Key highlights from the discussion :
  • About Mona Salvi and HubSpot 
  • Developing the mindset of intrinsic vs. extrinsic security 
  • Driving secure product experiences along with focusing on core business
  • The pillars of platform security + trust and safety + payments fraud
  • Breaking the silos between the risk officer and the security officer
  • Developing applications at speed without impacting the security
  • Building security champions within the organizations
  • Building North Star metrics for security teams - Security
  • an enabler for customers to pick the right vendor of choice
  • Protecting from threats caused by OpenAI and LLM tools (The facts on utilizing security co-pilots)


I joined HubSpot about a year and a half ago. I’m currently the senior director of Product Security, Fraud, and Risk at HubSpot. Before that, I was at Intuit and did some stints in IT enterprise security, leading various initiatives related to multi-factor authentication, SSO, privileged access management, DLP, insider threat, etc.

And then, I moved on to trust and safety, which was in a different group at Intuit.
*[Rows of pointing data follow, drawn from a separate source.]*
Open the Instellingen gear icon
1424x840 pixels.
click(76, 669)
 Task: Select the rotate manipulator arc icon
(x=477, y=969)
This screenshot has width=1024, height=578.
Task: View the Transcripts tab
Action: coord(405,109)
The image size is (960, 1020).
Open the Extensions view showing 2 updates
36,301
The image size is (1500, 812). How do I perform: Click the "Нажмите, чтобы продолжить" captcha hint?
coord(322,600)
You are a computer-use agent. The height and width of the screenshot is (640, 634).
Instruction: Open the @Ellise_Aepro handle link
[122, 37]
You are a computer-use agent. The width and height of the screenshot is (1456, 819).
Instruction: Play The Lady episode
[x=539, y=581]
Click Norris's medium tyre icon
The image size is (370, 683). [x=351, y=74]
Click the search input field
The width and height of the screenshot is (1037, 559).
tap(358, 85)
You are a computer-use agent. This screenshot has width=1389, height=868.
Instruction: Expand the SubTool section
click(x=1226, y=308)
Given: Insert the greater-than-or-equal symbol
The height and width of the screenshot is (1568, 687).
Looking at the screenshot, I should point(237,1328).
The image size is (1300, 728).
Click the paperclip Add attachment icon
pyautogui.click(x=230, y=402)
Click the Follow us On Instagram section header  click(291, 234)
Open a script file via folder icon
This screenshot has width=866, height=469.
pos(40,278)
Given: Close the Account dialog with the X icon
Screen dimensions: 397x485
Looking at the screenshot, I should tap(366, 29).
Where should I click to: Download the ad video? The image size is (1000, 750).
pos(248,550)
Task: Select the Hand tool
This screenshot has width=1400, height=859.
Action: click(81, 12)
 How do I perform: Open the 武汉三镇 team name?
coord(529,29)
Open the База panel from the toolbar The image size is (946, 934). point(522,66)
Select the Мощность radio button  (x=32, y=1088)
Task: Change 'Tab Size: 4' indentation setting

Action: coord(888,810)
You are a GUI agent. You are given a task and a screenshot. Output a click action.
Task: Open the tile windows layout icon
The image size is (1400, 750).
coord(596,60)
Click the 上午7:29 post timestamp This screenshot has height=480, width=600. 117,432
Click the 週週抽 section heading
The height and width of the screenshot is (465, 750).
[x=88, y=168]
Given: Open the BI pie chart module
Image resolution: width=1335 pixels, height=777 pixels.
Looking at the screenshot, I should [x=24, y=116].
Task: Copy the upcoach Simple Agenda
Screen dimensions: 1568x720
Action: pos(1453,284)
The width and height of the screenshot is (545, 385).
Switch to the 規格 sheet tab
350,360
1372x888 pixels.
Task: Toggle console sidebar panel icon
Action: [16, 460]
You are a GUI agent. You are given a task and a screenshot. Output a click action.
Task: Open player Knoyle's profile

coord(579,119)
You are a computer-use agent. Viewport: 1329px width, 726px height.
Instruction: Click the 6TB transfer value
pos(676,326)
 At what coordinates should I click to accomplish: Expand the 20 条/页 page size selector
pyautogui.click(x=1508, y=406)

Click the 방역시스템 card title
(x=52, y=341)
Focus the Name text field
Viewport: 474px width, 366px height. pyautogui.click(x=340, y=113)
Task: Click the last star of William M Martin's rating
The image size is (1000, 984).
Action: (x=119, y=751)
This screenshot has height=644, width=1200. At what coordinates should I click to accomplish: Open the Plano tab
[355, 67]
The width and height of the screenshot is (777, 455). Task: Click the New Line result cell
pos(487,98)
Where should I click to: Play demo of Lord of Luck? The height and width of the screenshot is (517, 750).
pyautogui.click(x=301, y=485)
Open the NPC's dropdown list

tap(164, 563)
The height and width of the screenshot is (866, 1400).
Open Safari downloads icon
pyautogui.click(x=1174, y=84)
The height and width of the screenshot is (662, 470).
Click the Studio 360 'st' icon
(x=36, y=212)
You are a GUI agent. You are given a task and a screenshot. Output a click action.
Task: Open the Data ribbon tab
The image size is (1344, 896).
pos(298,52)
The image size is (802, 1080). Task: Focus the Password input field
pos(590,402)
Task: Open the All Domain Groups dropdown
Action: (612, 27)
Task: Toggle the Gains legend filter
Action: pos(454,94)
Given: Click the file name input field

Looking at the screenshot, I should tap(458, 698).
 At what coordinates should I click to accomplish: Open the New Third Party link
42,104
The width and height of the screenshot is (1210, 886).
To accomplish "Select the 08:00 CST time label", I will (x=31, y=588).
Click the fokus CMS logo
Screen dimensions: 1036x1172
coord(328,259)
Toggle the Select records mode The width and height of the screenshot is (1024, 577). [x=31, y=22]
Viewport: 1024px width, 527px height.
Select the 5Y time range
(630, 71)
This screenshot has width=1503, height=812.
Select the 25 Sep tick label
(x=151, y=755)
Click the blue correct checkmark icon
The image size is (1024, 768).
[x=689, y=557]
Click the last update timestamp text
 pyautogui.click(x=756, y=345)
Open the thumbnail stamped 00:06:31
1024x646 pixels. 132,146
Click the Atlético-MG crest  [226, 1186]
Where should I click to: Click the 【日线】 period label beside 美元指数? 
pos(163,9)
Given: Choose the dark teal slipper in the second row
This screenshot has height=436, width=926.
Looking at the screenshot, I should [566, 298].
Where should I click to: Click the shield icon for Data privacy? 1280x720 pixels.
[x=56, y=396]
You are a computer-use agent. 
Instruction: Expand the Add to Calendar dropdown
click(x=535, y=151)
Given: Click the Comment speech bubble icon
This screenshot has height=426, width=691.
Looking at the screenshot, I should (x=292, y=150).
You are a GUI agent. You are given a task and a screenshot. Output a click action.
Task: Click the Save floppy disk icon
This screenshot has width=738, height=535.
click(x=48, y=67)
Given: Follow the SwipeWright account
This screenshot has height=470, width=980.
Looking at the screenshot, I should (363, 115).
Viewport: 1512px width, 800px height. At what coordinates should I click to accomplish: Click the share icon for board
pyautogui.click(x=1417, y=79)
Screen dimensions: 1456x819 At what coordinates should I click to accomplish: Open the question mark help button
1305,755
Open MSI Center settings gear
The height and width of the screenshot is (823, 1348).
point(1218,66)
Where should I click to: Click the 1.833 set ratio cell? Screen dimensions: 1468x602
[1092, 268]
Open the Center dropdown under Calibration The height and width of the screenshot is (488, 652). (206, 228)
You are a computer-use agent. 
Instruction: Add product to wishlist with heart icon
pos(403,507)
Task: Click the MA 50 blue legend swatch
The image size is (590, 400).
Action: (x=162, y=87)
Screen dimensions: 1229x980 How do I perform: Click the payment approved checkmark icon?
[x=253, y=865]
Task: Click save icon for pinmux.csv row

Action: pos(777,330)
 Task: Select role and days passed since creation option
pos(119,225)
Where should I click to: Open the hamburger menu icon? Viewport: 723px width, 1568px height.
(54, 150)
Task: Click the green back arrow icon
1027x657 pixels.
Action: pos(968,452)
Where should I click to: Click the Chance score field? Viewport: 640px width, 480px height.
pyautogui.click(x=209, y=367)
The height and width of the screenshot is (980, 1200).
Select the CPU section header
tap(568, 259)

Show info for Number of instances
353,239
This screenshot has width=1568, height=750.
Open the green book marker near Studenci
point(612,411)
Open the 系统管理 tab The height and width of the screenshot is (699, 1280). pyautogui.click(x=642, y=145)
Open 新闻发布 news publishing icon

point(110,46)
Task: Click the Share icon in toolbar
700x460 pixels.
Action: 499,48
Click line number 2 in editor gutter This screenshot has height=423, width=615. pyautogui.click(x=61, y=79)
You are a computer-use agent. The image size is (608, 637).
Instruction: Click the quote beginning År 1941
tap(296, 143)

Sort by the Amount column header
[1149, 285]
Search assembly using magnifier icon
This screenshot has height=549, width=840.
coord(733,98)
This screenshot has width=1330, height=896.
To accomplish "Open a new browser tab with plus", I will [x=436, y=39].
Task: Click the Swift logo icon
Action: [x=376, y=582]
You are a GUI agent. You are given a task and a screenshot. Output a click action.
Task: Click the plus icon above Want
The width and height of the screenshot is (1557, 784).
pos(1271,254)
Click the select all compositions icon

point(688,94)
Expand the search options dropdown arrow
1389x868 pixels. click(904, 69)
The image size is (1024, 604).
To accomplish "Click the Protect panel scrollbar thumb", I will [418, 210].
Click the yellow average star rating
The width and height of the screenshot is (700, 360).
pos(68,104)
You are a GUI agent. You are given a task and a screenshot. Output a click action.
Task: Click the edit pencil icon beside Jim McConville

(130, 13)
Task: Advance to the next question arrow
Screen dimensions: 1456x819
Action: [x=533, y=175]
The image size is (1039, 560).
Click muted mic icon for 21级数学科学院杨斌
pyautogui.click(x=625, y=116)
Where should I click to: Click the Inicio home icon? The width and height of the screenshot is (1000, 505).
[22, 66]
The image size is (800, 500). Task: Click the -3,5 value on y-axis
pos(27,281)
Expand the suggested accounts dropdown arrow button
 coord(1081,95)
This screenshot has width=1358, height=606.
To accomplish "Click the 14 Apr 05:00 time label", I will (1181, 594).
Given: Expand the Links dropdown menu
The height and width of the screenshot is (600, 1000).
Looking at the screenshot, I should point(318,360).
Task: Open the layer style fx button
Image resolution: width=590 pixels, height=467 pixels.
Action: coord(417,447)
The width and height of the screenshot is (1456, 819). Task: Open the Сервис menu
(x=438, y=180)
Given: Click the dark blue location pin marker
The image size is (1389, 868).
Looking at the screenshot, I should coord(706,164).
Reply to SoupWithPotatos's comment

The primary function there was content moderation, abuse, fraud detection, prevention, and making sure that the customer success agents at Intuit, who deal with very highly sensitive data related to TurboTax, QuickBooks, etc., are not falling victim to social engineering attacks or phishing fraud attacks and so on. It was about building an AI-powered security incident event management platform and protecting users’ accounts, payments, whatever you will, from any abuse and maintaining the integrity of our TurboTax and QuickBooks software.

Before Intuit, I joined VeriSign, overseeing the identity and authentication business unit. Everything related to PKI managed services, MFA, and offering those managed services not only in the enterprise segment but also on the Internet of Things.

And then before that, in different companies like Blue Cross Blue Shield, Bank of America, and Verizon, I played various other roles as a software engineer, data analyst, and so on.

As part of scaling and building the product security function in HubSpot, one of my primary charters here is to build product security early on and bring in the intrinsic versus extrinsic security mindset.

It started by overseeing the product security and platform security for the HubSpot function. And then, over time, it has grown into owning trust and safety. Everything related to ensuring content moderation and integrity. Failing to address issues related to bad actors abusing the HubSpot platform could risk the HubSpot brand and reputation and violate an acceptable use policy.

We want to ensure our customers understand the acceptable use policy, so our trust and safety teams come in. Their goals involve rules-based detection, alerting, and ensuring that they have all the right tools and capabilities to either be proactive or, even if it were reactive, ensuring that they do so in the right manner to protect them from falling victim to the same.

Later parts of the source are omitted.